Stored items:
*** Block opens ***
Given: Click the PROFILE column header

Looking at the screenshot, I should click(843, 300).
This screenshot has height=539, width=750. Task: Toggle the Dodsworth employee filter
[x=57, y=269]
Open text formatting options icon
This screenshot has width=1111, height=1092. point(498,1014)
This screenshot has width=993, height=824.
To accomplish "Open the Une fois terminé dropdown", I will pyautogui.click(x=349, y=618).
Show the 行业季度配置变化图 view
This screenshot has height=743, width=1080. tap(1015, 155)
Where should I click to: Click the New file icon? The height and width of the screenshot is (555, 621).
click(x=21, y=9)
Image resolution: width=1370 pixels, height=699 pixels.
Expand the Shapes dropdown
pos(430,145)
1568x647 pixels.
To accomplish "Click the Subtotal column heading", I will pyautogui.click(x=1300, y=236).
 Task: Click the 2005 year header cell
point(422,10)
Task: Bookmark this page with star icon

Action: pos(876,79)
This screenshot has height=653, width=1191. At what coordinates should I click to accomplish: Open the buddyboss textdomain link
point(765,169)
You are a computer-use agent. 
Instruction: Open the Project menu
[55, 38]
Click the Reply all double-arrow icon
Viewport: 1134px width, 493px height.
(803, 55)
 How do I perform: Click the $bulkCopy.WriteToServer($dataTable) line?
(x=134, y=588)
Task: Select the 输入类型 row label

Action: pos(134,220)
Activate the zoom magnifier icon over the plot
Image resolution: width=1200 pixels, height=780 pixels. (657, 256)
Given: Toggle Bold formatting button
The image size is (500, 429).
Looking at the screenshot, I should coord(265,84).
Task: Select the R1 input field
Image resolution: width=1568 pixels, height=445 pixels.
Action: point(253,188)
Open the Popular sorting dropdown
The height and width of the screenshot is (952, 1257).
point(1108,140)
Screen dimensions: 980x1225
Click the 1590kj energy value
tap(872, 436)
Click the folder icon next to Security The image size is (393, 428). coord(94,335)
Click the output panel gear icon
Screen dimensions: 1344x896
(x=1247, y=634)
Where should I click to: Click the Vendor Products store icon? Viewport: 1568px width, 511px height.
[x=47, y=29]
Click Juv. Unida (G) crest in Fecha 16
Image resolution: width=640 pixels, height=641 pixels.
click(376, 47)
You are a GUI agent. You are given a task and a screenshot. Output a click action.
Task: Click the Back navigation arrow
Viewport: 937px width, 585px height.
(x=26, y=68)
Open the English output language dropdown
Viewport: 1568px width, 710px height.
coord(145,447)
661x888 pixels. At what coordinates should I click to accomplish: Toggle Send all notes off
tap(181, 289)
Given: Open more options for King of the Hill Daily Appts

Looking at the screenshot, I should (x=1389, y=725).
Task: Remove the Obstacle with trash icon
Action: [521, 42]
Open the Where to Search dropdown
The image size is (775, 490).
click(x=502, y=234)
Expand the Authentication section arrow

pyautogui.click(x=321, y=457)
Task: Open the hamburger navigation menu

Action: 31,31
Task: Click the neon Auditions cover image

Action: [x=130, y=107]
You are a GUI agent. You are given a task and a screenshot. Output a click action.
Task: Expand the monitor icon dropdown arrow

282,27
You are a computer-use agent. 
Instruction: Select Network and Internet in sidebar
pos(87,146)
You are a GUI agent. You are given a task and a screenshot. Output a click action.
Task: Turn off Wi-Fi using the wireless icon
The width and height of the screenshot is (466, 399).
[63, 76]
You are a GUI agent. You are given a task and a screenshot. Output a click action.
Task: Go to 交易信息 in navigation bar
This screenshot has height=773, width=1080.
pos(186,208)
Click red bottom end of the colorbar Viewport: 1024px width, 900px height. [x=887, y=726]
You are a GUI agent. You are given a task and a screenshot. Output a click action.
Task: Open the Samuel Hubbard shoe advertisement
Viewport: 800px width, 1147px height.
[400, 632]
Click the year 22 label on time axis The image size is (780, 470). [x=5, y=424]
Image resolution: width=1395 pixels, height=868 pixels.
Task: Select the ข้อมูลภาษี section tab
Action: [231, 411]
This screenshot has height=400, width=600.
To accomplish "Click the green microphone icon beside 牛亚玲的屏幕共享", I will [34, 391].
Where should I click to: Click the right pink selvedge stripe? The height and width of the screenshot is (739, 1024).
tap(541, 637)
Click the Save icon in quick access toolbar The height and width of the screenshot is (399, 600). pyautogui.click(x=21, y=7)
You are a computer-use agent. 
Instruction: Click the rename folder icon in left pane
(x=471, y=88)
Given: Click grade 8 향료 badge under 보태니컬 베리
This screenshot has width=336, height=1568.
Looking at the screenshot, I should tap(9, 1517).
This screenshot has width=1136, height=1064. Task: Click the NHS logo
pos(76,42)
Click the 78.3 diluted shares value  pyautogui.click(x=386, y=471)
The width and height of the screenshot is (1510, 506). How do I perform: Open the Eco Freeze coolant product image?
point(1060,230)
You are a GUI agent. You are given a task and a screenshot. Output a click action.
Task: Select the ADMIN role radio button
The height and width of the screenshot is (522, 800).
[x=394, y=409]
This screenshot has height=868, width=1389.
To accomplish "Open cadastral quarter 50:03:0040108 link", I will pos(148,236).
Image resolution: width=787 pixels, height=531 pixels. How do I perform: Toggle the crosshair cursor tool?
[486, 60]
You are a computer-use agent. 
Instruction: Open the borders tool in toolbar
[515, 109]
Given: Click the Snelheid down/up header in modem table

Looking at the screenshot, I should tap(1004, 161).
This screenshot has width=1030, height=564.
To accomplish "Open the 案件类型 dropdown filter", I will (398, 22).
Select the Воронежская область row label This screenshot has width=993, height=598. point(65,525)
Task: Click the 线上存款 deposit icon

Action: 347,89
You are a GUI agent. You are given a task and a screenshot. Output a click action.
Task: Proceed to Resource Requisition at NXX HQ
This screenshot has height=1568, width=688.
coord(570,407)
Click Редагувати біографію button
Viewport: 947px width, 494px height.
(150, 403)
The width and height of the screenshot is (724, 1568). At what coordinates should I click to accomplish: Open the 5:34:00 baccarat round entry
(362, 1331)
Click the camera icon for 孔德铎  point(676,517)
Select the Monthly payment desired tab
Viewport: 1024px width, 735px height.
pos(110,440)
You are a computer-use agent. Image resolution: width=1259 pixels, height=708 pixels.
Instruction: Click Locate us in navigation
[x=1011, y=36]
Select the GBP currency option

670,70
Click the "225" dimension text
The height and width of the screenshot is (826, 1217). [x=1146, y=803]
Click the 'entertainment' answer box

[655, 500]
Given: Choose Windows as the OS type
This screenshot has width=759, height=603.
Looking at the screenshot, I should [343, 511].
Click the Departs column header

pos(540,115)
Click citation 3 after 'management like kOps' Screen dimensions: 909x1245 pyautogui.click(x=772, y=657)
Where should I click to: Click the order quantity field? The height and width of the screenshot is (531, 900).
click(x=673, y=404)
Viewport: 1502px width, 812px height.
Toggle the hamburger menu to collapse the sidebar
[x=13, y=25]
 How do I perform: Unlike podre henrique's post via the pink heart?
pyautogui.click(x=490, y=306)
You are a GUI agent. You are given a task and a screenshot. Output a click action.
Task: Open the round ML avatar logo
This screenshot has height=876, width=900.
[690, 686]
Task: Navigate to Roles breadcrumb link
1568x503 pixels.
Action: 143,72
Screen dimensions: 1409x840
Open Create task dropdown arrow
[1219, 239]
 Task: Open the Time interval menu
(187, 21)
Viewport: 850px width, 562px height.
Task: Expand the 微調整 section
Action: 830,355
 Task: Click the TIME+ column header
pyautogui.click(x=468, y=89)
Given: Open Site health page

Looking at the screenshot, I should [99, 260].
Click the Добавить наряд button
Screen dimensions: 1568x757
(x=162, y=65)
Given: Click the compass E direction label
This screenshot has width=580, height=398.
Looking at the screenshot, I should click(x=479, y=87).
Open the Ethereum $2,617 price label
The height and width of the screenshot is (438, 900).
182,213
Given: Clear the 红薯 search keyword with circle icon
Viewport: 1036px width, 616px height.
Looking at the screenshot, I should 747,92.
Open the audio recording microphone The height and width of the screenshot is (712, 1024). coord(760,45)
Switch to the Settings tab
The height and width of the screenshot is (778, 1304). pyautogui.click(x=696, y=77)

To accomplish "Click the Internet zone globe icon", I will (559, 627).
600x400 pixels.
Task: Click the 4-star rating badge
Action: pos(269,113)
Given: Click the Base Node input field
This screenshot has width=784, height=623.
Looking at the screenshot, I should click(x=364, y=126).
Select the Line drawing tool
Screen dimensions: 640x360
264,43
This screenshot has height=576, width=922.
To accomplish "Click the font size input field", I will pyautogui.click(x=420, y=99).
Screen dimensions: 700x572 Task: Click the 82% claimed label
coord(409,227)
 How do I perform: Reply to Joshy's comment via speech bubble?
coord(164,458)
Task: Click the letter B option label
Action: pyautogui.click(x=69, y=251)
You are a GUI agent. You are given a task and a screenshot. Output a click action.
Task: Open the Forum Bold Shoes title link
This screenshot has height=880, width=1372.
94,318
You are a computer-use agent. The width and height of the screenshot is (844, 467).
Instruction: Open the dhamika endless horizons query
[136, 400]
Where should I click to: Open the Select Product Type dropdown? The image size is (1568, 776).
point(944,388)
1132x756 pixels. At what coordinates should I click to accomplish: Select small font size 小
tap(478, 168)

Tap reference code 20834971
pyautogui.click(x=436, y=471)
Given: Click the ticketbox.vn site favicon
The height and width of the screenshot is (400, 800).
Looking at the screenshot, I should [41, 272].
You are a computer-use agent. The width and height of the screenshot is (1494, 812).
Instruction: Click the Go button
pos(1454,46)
*** Block closes ***
▸ WHAT YOU HAVE TO DO
Every line of the records above that contains the word "input" should be counted, and only the total given.

▸ RESULT OF THE TASK
3